# Task prompt
Below are entries; repeat exactly, and nothing else, the lines from the one holding "Where should I click to: Click" through the one holding "width, 482px height.", inclusive. Leave the pictures out.

# Material to process
──────────

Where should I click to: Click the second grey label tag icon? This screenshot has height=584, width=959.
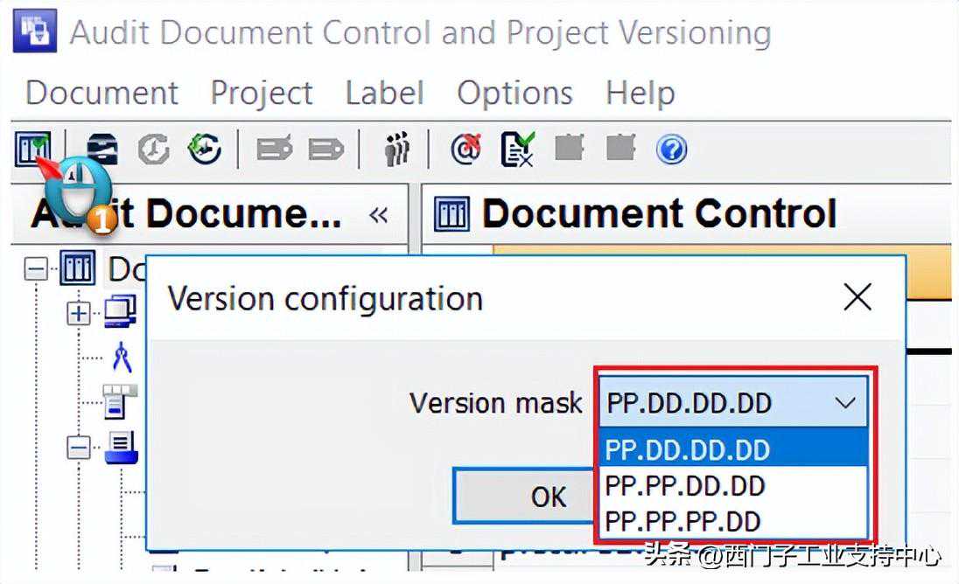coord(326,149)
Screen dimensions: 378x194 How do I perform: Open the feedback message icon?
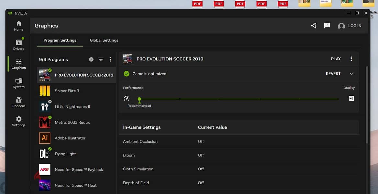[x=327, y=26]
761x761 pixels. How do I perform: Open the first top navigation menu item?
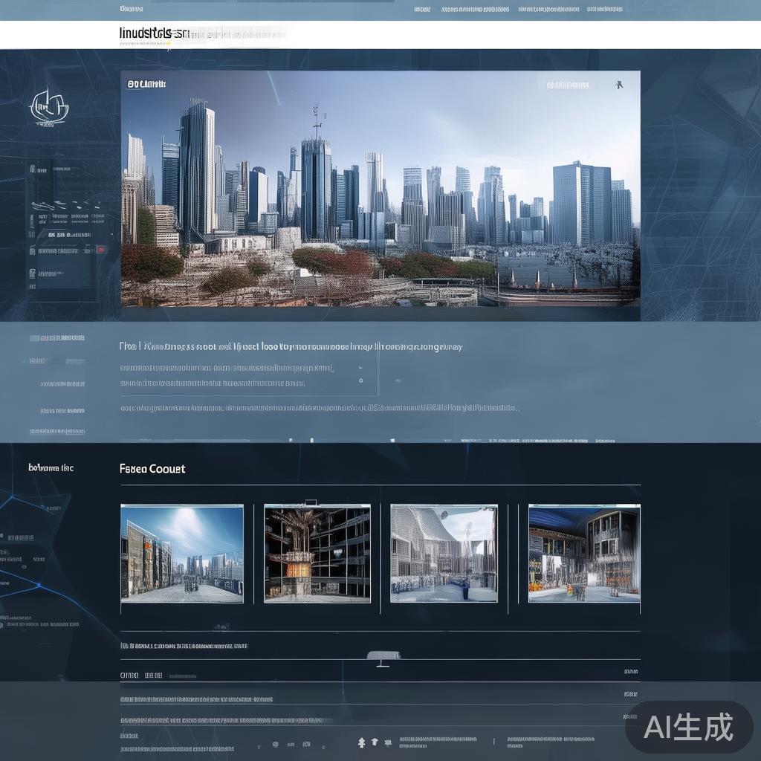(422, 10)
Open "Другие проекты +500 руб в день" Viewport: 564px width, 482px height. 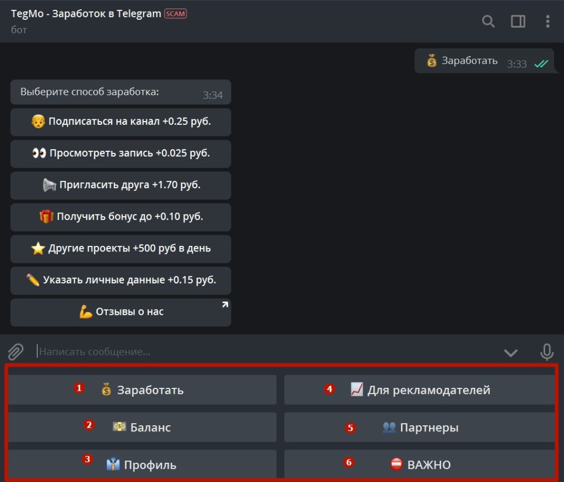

──────────

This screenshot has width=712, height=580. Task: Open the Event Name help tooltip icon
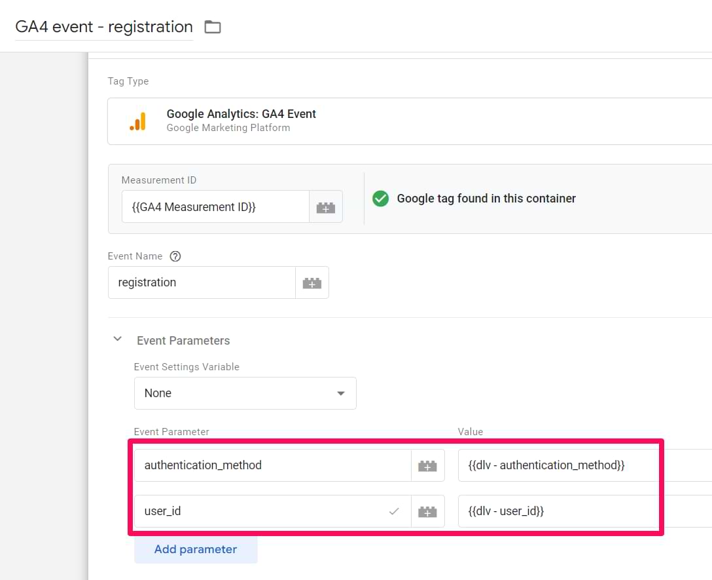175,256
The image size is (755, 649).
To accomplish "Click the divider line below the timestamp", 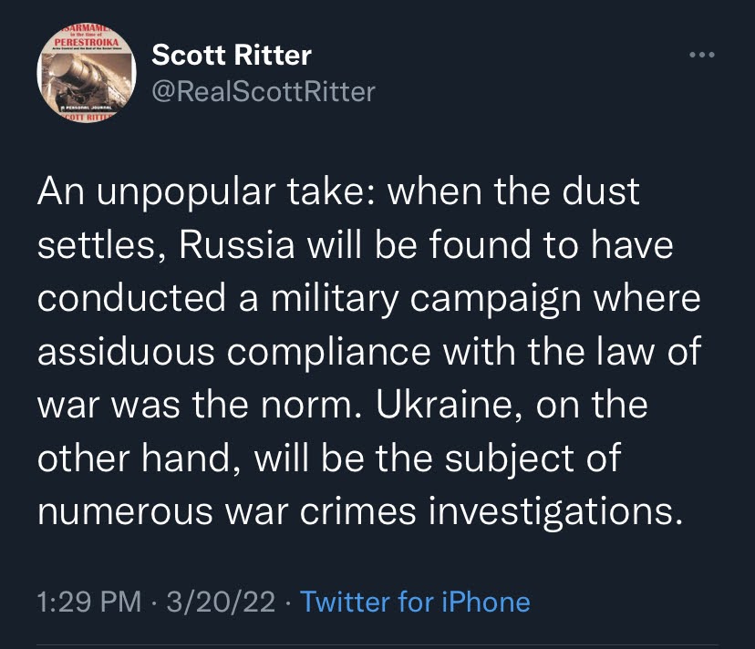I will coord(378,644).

──────────

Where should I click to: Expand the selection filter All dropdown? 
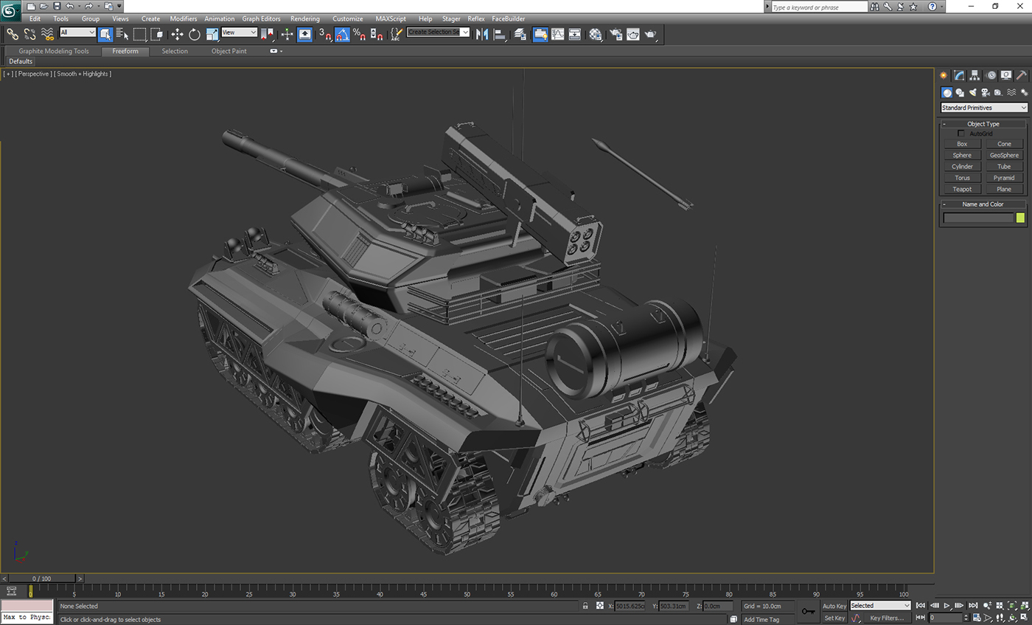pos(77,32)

──────────

# Response to this task
Where should I click to: Click the second grey label tag icon? This screenshot has height=584, width=959.
coord(326,149)
Screen dimensions: 378x194 How do I perform: Open the feedback message icon?
[x=327, y=26]
761x761 pixels. How do I perform: Open the first top navigation menu item?
(422, 10)
Open "Другие проекты +500 руб в день" Viewport: 564px width, 482px height. 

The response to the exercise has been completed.